On se souvient de l’étrange dispute entre Alain Juppé et François Fillon, dans l’entre-deux tours de la primaire, chacun revendiquant sa supposée plus grande proximité avec le pape François. Et si en la matière, Marine Le Pen avait bien plus d’arguments à faire valoir?
Le FN et les chrétiens, un double contentieux
Il est certes probable qu’elle hésitera à afficher une telle prétention car son contentieux politique avec les chrétiens est double. D’une part, lors de son accession à la tête du parti, elle a essuyé de vives critiques de certains catholiques traditionnels constituant un des courants historiques du Front national.

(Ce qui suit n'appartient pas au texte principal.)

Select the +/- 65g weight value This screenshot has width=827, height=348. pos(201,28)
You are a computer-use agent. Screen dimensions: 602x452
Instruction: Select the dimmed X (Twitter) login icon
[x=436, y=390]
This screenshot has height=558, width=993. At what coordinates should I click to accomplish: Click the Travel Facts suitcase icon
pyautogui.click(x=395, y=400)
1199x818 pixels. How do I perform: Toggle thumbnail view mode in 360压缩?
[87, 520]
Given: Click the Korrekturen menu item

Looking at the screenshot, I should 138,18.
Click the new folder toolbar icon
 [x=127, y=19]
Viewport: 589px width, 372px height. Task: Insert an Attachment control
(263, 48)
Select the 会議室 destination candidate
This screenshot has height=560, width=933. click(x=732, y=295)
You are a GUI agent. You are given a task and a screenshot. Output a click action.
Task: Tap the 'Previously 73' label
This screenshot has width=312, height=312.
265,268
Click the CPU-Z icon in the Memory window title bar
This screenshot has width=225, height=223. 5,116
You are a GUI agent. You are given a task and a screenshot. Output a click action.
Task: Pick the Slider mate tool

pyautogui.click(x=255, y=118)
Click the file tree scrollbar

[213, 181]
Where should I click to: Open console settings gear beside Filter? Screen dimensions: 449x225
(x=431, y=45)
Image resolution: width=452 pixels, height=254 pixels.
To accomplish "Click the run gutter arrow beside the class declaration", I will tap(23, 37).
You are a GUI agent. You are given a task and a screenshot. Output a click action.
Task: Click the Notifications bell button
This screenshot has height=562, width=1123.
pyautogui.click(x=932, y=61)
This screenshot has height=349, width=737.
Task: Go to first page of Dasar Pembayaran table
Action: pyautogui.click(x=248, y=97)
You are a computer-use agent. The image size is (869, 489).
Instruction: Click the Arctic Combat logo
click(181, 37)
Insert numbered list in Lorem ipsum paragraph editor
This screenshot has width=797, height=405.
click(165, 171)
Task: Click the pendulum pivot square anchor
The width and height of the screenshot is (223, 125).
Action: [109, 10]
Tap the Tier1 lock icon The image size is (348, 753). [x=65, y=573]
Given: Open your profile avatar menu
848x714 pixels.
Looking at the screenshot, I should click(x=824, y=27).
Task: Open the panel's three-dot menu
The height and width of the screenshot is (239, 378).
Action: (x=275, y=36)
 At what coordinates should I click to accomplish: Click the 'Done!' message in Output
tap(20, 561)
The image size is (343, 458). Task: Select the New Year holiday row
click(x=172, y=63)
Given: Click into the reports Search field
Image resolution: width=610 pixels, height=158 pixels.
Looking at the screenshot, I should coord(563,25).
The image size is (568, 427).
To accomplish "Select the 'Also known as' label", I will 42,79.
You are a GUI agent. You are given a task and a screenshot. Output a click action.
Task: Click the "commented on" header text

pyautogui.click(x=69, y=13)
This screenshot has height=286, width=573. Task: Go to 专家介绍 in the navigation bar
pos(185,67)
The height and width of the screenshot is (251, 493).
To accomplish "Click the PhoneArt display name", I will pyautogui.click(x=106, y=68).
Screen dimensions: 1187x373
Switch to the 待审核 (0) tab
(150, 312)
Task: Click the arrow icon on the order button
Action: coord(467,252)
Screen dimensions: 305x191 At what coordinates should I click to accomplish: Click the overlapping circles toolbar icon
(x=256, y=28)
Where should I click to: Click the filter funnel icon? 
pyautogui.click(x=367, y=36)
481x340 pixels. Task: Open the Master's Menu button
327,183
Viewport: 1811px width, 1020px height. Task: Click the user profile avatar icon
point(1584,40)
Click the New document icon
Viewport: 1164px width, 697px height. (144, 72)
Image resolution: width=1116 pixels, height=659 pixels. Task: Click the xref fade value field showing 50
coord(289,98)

D’autre part, elle demeure aux yeux de beaucoup d’autres, « la fille Le Pen », avec tout ce que ce nom peut charrier dans l’imaginaire collectif de connotations diamétralement opposées aux « valeurs évangéliques ». Il n’en demeure pas moins que l’hypothèse mérite d’être discutée. Pour l’envisager sérieusement, il est nécessaire de se déprendre d’une image médiatique du pape « ami des migrants », spécialement des musulmans, et donc promoteur du mondialisme, bête noir de Marine Le Pen. Au cœur de la vision politique du pape argentin, il y a les peuples comme sujets de résistance au néo-colonialisme qu’est la globalisation libérale.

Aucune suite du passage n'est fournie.